Data listing »

---

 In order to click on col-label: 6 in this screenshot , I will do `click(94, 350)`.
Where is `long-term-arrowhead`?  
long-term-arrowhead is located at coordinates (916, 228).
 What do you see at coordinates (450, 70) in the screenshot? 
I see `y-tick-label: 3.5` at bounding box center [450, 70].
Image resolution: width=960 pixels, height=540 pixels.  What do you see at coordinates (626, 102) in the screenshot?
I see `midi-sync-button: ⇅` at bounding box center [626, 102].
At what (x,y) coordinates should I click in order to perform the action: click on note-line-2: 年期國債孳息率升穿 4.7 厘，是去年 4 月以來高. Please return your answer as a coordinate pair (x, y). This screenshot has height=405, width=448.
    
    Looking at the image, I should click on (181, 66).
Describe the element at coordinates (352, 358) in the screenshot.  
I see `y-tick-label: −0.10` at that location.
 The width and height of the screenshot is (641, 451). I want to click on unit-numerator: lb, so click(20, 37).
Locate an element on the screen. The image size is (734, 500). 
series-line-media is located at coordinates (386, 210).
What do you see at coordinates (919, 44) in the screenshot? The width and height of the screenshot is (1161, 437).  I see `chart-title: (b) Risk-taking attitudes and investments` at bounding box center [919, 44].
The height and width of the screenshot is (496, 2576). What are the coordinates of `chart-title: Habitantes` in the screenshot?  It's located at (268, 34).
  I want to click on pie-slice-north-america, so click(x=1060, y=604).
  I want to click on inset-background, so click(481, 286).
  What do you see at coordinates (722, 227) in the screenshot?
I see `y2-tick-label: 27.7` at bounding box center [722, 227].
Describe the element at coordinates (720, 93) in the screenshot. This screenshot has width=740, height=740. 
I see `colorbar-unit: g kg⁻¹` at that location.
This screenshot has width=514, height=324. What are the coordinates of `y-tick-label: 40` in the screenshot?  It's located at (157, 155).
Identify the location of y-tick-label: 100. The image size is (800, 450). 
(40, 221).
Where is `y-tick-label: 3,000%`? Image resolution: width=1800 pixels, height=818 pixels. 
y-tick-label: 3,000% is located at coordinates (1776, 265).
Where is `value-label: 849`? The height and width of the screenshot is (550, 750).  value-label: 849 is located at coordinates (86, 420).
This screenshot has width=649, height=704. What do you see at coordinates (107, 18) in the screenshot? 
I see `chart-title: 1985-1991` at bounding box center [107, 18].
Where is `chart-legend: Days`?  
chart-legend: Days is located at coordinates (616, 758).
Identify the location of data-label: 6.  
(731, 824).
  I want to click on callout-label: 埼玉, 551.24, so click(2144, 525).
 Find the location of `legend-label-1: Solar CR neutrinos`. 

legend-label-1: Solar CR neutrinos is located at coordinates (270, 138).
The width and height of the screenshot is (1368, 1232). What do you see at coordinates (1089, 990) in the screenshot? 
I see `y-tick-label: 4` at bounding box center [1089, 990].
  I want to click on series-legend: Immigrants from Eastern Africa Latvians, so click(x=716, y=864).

---

Requirement » Swap "Identify the location of" for "Find the location of" everywhere in the listing above, and reproduce the listing with nothing else changed.

Solution to this problem »
 In order to click on col-label: 6 in this screenshot , I will do `click(94, 350)`.
Where is `long-term-arrowhead`?  
long-term-arrowhead is located at coordinates (916, 228).
 What do you see at coordinates (450, 70) in the screenshot? 
I see `y-tick-label: 3.5` at bounding box center [450, 70].
Image resolution: width=960 pixels, height=540 pixels.  What do you see at coordinates (626, 102) in the screenshot?
I see `midi-sync-button: ⇅` at bounding box center [626, 102].
At what (x,y) coordinates should I click in order to perform the action: click on note-line-2: 年期國債孳息率升穿 4.7 厘，是去年 4 月以來高. Please return your answer as a coordinate pair (x, y). This screenshot has height=405, width=448.
    
    Looking at the image, I should click on (181, 66).
Describe the element at coordinates (352, 358) in the screenshot.  
I see `y-tick-label: −0.10` at that location.
 The width and height of the screenshot is (641, 451). I want to click on unit-numerator: lb, so click(20, 37).
Locate an element on the screen. The image size is (734, 500). 
series-line-media is located at coordinates (386, 210).
What do you see at coordinates (919, 44) in the screenshot? The width and height of the screenshot is (1161, 437).  I see `chart-title: (b) Risk-taking attitudes and investments` at bounding box center [919, 44].
The height and width of the screenshot is (496, 2576). What are the coordinates of `chart-title: Habitantes` in the screenshot?  It's located at (268, 34).
  I want to click on pie-slice-north-america, so click(x=1060, y=604).
  I want to click on inset-background, so click(481, 286).
  What do you see at coordinates (722, 227) in the screenshot?
I see `y2-tick-label: 27.7` at bounding box center [722, 227].
Describe the element at coordinates (720, 93) in the screenshot. This screenshot has width=740, height=740. 
I see `colorbar-unit: g kg⁻¹` at that location.
This screenshot has width=514, height=324. What are the coordinates of `y-tick-label: 40` in the screenshot?  It's located at (157, 155).
Find the location of y-tick-label: 100. The image size is (800, 450). 
(40, 221).
Where is `y-tick-label: 3,000%`? Image resolution: width=1800 pixels, height=818 pixels. 
y-tick-label: 3,000% is located at coordinates (1776, 265).
Where is `value-label: 849`? The height and width of the screenshot is (550, 750).  value-label: 849 is located at coordinates (86, 420).
This screenshot has width=649, height=704. What do you see at coordinates (107, 18) in the screenshot? 
I see `chart-title: 1985-1991` at bounding box center [107, 18].
Where is `chart-legend: Days`?  
chart-legend: Days is located at coordinates (616, 758).
Find the location of data-label: 6.  
(731, 824).
  I want to click on callout-label: 埼玉, 551.24, so click(2144, 525).
 Find the location of `legend-label-1: Solar CR neutrinos`. 

legend-label-1: Solar CR neutrinos is located at coordinates (270, 138).
The width and height of the screenshot is (1368, 1232). What do you see at coordinates (1089, 990) in the screenshot? 
I see `y-tick-label: 4` at bounding box center [1089, 990].
  I want to click on series-legend: Immigrants from Eastern Africa Latvians, so click(x=716, y=864).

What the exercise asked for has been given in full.